Cuando la evacuación del Hospital, aún en tales dantescas condiciones, se llevaba a cabo, cuando la gran masa de hospitalizados, los que no quedaron allí víctimas, habían sido trasladados a las ambulancias y éstas marchaban en busca de locales menos conocidos que el Hospital cañoneado, la artillería roja, con visión de los lugares y de los movimientos que constituían el objetivo de su predilección, apartó la vista del Hospital y se dedicó a cañonear concienzudamente e implacablemente, la ruta de retirada de las ambulancias...
Y a los hospitales improvisados en las iglesias de las Salesas y San Isidoro y el Círculo Mercantil de la calle del Marqués de Santa Cruz, llegaron los que pudieron.
Aquellos otros heridos o enfermos imposibilitados para andar, se arrastraban pidiendo ayuda para que los hicieran llegar al "Parque de San Francisco", donde, al amparo de los árboles, se creían a salvo de salvaje bombardeo.
A mí me tocó estar en el Hospital bombardeado. Llegó al Cuartel de Falange un telegrama "urgente" para el jefe de Falange de Oviedo, que me entregaron, como jefe de la Falange de Enlaces, para que lo hiciese llegar al Jefe provincial. Como estaba bombardeado el Hospital por donde había que pasar para llegar al parapeto que, como voluntario, estaba el Jefe provincial, pensé, y creí, que debería de ser yo quien se lo llevase, y así lo hice.
Al regresar al cuartel, después de haber sido entregado el telegrama, al pasar otra vez por el Hospital bombardeado, oí una voz que me decía: "Chavalín", "chavalín", ayúdame. Miré por todas partes y no vi a persona alguna, pero las veces seguían.
Volví a mirar hasta que, en un momento, vi una mano que me indica donde estaba quién me llamaba. Corrí a su encuentro y vi a una persona anciana que me pedía que la ayudase para poder llegar al Campo de San Francisco, que estaba muy cerca de Hospital, donde pensaba que estaría más resguardada del bombardeo. Y así lo hice. Cogida de mi brazo, y casi a rastras, llegamos al Campo de San Francisco, dejándola bajo los árboles, donde ya había más enfermos o heridos.

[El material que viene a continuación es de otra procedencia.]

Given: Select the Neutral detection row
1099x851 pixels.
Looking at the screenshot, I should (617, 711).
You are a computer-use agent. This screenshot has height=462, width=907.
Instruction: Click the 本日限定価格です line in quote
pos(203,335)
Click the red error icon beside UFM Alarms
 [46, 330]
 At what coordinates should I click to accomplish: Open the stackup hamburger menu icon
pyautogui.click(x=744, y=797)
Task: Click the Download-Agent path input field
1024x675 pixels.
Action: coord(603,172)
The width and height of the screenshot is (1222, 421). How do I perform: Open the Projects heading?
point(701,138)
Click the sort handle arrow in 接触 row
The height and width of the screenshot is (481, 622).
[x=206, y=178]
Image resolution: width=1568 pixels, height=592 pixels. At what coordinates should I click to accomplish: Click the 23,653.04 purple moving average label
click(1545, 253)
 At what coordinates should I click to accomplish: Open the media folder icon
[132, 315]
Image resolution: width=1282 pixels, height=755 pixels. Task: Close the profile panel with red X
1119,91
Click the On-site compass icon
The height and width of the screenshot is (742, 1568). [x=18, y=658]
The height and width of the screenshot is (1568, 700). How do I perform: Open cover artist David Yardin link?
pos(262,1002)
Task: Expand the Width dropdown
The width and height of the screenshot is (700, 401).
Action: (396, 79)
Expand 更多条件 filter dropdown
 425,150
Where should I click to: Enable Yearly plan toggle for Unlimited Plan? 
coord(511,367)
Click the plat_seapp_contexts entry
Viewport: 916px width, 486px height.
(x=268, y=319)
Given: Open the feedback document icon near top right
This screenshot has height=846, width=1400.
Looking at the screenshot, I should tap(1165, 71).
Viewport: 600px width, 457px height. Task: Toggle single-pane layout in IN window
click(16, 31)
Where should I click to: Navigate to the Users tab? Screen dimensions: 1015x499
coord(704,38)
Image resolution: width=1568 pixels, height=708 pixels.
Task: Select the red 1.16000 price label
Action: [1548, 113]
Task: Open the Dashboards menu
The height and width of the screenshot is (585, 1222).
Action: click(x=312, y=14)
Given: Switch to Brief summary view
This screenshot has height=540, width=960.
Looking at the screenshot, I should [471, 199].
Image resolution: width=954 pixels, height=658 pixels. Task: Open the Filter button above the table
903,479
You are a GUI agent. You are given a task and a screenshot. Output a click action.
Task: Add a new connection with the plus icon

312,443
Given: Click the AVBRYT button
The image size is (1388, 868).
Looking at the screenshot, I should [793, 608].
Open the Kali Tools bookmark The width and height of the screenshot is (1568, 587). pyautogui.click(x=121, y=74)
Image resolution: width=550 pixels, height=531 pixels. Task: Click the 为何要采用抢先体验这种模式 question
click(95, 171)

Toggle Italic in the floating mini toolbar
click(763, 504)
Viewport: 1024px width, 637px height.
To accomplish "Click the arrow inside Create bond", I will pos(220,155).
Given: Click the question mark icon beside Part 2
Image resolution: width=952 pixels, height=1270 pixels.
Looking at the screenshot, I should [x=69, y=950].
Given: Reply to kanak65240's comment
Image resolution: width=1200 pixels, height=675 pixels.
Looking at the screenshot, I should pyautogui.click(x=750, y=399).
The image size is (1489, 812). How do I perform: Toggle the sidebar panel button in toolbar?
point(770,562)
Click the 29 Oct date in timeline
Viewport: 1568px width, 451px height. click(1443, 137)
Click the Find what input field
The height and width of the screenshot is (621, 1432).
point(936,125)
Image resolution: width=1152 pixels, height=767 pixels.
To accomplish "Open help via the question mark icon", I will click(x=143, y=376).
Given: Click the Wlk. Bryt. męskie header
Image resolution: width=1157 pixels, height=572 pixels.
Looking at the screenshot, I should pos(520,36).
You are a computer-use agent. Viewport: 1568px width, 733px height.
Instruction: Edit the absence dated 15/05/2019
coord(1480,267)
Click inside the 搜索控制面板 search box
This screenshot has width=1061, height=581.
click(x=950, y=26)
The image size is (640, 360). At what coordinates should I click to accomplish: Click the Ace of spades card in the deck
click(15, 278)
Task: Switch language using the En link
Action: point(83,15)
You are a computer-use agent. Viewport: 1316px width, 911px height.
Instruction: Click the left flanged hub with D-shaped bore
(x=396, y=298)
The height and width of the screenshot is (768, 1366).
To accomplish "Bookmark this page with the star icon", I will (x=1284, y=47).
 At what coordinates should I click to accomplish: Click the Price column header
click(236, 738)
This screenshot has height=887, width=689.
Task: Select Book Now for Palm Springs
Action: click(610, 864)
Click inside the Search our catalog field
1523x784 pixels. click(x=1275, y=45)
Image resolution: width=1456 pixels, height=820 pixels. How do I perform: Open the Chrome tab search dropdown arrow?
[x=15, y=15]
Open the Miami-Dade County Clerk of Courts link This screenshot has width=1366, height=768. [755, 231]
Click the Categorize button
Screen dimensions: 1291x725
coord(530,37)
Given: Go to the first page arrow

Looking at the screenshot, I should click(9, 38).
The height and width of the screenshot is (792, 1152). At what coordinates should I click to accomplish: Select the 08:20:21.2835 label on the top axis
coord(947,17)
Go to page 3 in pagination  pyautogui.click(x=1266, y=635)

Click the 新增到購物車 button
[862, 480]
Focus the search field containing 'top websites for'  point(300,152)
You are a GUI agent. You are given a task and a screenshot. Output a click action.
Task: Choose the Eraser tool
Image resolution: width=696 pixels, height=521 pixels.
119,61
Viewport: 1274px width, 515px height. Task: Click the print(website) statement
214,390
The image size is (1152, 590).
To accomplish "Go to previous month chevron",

Al regresar al Cuartel pensé que otros enfermos o heridos podían necesitar mi ayuda, y volví al Hospital. Los médicos, monjas y enfermeros, hacían ímprobos movimientos para alejar de aquel infierno a todos los que más pudieran. Me puse a ayudarlos como pude y, horas más tarde, se pudieron sacar del Hospital bombardeado, a todos los heridos o enfermos, civiles o militares, que quedaban.
Por desgracia casi un centenar de heridos y enfermos se quedó allí para siempre, víctimas de aquel terrible bombardeo.
Ensangrentadas mis manos y mi ropa, llegué a mi casa. Al entrar y verme así me madre, se asustó y me preguntó si estaba herido. Le dije que no, y le conté lo que había sucedido. Me oyó muy atentamente y cuando terminé de contárselo, se acercó a mí y me dio un beso, que aún llevo grabado en mi corazón.
Que nos hablen a los ovetenses de Guernica...
Fermín Alonso Sádaba, el más joven defensor de Oviedo.